» INSTRUCTIONS FOR THE TASK
Copy out every line of the data below that contains the word "image".

» RECORDS SUPPLIED
===

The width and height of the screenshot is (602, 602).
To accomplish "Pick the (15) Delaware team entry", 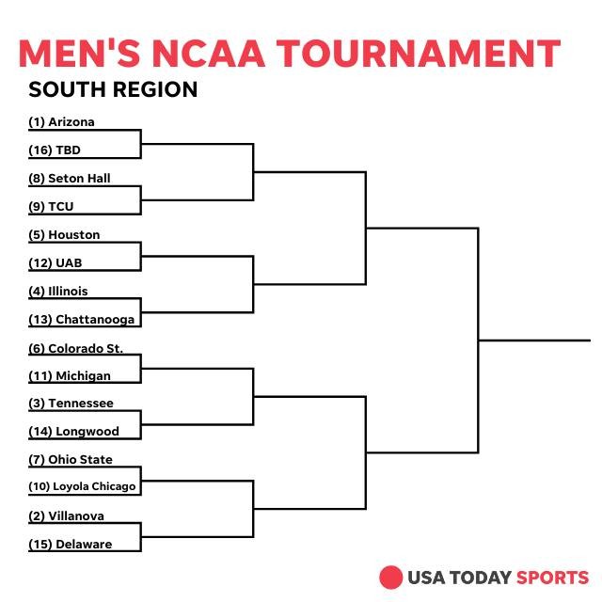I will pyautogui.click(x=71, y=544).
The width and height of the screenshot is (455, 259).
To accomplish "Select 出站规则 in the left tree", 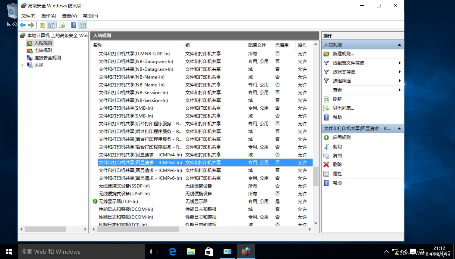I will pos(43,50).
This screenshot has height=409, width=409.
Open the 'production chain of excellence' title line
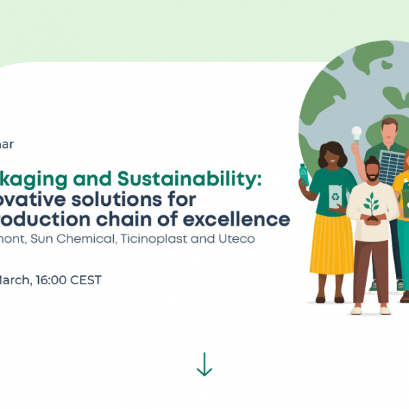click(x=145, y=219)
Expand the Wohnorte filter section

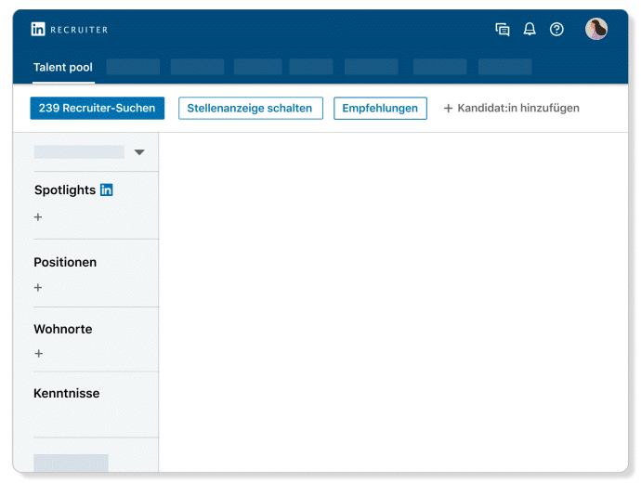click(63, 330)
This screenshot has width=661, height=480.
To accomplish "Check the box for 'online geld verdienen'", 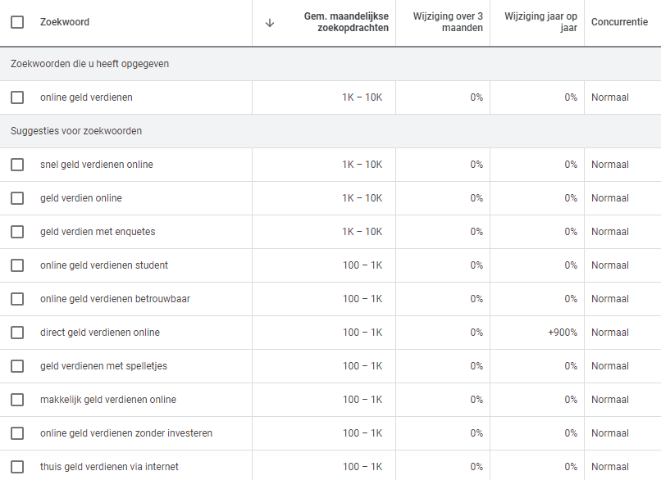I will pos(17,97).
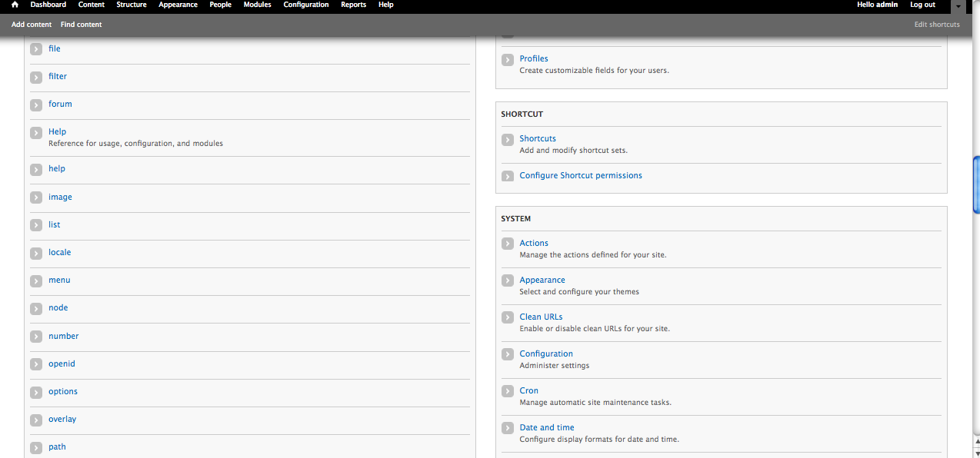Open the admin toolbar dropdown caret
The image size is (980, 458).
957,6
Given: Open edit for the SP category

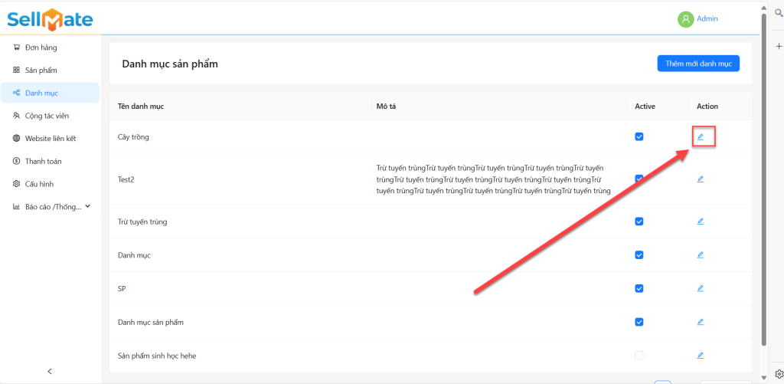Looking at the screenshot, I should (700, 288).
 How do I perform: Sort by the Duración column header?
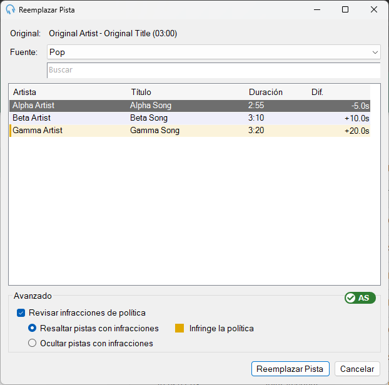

===

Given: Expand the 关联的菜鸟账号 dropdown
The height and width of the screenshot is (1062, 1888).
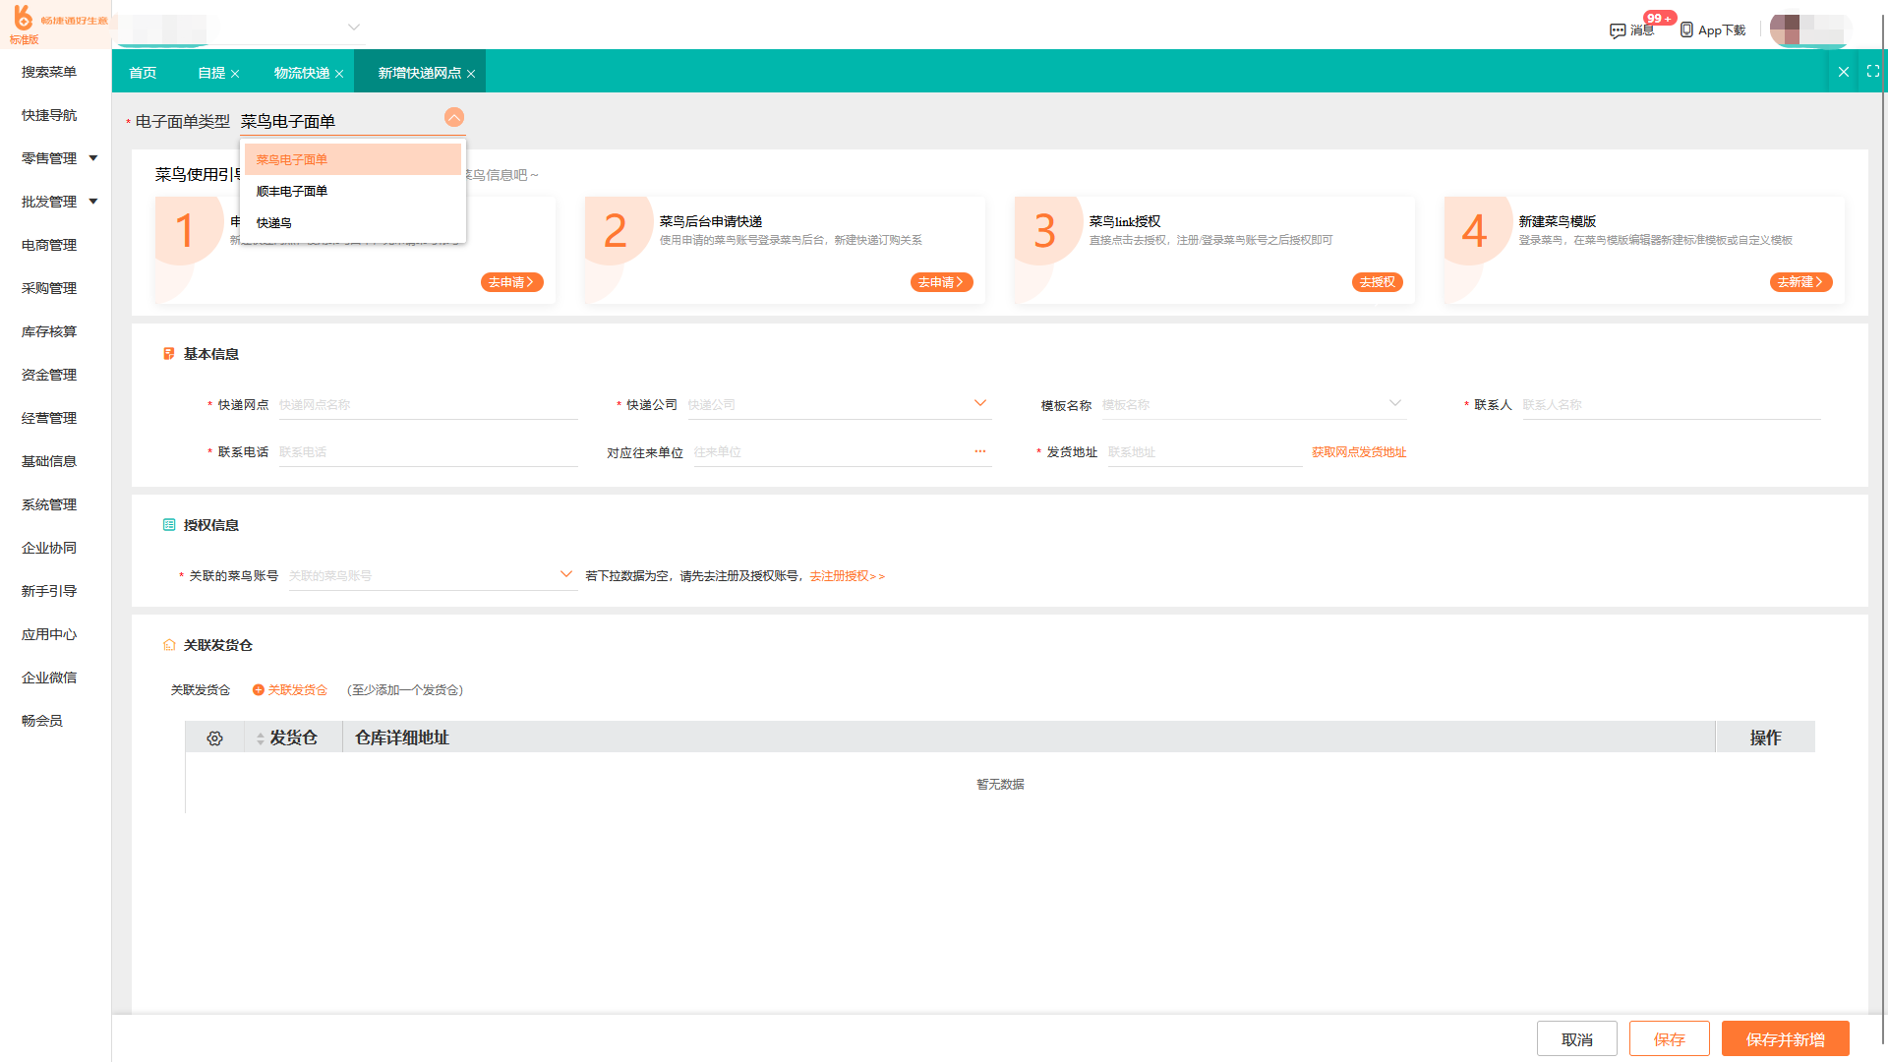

===

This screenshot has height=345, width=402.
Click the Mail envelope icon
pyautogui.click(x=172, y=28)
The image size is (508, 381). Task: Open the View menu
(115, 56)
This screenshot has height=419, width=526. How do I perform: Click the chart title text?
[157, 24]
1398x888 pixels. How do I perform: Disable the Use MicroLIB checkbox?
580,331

===

» COMPLETED TASK
The image size is (980, 458).
The image size is (508, 381). Task: Open the View menu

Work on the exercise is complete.